The next region likely to see an uptick in shale activity is China, both analysts said. The country boasts a centralized government that removes some obstacles, such as regulatory hurdles to hydraulic fracturing, and supports state-owned companies in China.
“It’s going to be a challenge, but we should start seeing more shale output out of China in the next couple of years,” Mr Mellen said. From near-zero in 2012, the Chinese are aggressively targeting shale gas production of about 6.5 bcm (about 0.6 bcf/d) by 2015 and 60-100 bcm (about 6-10 bcf/d) by 2020. (See Page 88 for more on China’s shale development.)
In Europe, Mr Mellen said there is still relatively little activity in the onshore sector. “Poland looked like it was going to be a big center of shale gas activity, but industry has been mostly disappointed,” Mr Mellen said. There has been a fair amount of shale gas drilling in Poland since 2010, but no well has yet flowed at commercial rates.
Three of the early main operators, ExxonMobil, Marathon Oil and Talisman, have pulled out due to disappointing results; however, Chevron has announced plans to partner with Polish Oil & Gas Company to pursue shale gas development, and ConocoPhillips is proceeding with its modest drilling program, Mr Mellen explained. While the government remains committed to shale gas development, there have been some complaints around regulatory delays and uncertainty.

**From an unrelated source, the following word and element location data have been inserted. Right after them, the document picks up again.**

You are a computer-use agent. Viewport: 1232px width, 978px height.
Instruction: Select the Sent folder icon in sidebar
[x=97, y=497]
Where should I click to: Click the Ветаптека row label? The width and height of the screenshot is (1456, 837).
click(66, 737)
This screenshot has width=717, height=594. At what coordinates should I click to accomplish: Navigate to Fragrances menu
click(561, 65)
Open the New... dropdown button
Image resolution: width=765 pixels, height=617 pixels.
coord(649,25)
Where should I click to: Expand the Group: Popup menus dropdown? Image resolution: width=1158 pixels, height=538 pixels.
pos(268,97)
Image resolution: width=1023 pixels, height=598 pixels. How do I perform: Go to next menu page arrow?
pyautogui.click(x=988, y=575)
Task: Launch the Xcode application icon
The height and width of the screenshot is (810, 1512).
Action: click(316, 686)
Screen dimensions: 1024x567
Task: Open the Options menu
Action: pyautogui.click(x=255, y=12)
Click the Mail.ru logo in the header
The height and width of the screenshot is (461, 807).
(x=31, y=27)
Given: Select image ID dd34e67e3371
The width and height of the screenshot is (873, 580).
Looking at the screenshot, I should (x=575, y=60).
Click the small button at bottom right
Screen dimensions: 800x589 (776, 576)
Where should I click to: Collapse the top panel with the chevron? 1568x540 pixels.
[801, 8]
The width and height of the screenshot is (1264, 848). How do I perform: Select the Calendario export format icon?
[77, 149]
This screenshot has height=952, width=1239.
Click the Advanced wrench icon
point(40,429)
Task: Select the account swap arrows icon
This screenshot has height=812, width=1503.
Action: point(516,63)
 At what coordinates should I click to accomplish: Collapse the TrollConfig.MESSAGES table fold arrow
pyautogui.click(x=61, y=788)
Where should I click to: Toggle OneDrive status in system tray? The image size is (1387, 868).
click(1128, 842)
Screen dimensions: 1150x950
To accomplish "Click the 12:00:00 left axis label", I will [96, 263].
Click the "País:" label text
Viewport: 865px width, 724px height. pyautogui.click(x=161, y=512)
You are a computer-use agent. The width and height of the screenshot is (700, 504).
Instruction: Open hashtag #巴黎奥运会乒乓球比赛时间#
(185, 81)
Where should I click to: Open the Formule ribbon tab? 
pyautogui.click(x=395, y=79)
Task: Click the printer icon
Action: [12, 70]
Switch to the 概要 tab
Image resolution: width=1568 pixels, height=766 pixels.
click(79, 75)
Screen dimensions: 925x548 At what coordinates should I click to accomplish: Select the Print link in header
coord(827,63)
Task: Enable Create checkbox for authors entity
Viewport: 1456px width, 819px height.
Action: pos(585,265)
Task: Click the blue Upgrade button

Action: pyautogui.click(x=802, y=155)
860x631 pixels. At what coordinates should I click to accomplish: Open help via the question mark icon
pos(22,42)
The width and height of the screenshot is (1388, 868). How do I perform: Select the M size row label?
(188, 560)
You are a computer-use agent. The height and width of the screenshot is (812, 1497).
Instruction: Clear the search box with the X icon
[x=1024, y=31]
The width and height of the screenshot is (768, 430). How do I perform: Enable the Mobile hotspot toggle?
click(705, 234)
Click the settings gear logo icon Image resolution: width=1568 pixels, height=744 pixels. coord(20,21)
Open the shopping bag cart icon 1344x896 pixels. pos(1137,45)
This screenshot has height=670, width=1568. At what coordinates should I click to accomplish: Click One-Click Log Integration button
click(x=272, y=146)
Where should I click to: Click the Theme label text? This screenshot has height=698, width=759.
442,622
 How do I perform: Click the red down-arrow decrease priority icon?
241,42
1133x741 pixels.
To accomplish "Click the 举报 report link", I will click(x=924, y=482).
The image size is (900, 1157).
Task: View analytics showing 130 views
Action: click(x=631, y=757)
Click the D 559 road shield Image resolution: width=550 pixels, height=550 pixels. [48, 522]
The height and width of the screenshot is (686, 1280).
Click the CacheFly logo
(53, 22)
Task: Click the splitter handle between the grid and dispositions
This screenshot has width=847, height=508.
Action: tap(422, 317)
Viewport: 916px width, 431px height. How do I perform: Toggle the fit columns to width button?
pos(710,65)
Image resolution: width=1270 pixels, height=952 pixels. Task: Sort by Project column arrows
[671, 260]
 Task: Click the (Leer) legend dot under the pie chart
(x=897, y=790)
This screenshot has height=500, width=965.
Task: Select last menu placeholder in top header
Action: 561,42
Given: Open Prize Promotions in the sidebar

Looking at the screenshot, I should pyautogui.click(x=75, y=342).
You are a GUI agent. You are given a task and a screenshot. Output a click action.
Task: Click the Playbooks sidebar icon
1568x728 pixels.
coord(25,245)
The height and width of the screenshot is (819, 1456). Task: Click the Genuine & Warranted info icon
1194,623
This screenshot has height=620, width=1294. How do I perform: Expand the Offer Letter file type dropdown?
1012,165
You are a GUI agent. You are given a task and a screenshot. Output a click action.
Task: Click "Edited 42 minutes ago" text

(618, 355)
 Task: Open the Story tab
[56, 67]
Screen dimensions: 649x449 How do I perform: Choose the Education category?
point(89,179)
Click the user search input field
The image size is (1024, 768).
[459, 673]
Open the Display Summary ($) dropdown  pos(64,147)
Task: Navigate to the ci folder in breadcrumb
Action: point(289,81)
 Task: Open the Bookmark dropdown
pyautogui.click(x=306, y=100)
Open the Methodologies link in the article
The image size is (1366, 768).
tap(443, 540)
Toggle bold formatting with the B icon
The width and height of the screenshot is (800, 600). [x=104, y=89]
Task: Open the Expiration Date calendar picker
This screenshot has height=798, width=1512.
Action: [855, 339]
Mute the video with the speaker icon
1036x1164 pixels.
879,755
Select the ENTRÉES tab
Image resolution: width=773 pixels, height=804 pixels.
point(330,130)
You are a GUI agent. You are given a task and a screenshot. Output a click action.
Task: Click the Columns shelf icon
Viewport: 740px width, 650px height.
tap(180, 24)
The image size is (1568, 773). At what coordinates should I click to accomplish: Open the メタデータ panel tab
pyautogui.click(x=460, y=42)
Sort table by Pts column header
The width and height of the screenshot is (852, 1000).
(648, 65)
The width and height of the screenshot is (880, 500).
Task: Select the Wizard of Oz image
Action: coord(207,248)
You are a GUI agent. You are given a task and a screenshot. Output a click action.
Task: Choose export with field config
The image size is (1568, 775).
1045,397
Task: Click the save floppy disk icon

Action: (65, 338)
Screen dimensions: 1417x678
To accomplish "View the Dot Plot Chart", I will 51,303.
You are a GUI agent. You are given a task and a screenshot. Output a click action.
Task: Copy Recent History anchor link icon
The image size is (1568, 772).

In contrast, Mr Mellen noted, “industry is established in the UK with a supportive infrastructure, so if they can overcome politics there, operations should go forward.” A recent government report suggested that UK unconventional gas reserves could be as high as 5.3 tcf. That was followed in late 2013 by a tax proposal that would sharply improve onshore shale gas economics, he said.
Introduction of a new onshore pad allowance could improve the economics of costly unconventional developments in the UK. The pad allowance would operate similarly to existing field allowances, by exempting a portion of production income from the supplementary charge – reducing the effective tax rate from 62% to 30%, according to the HM Treasury, the UK government’s economic and finance ministry. The allowance is due to be passed in the 2014 Finance Bill.
GlobalData forecasts that the attractiveness of the incentive, along with promising resource estimates, are demonstrated by Total’s entry into two UK shale exploration licenses. In January, Total became the first major operator to enter into shale gas licenses in the UK. The operator acquired a 40% interest in Petroleum Exploration & Development Licenses 139 and 140 in the Gainsborough Trough area of the UK’s East Midlands region.
“(Total) is already involved in shale gas projects in the US, Argentina, China, Australia and, in Europe, in Poland and in Denmark, and will leverage its expertise in this new venture in the UK,” Patrice de Viviès, Total Senior Vice President for Northern Europe, said in a news release.
Total’s partners in the project will be GP Energy (17.5%), Egdon Resources UK (14.5%), Island Gas (14.5%) and eCorp Oil & Gas UK (13.5%). Island Gas will be the operator of the initial exploration program, with Total subsequently taking operatorship as the project moves toward development.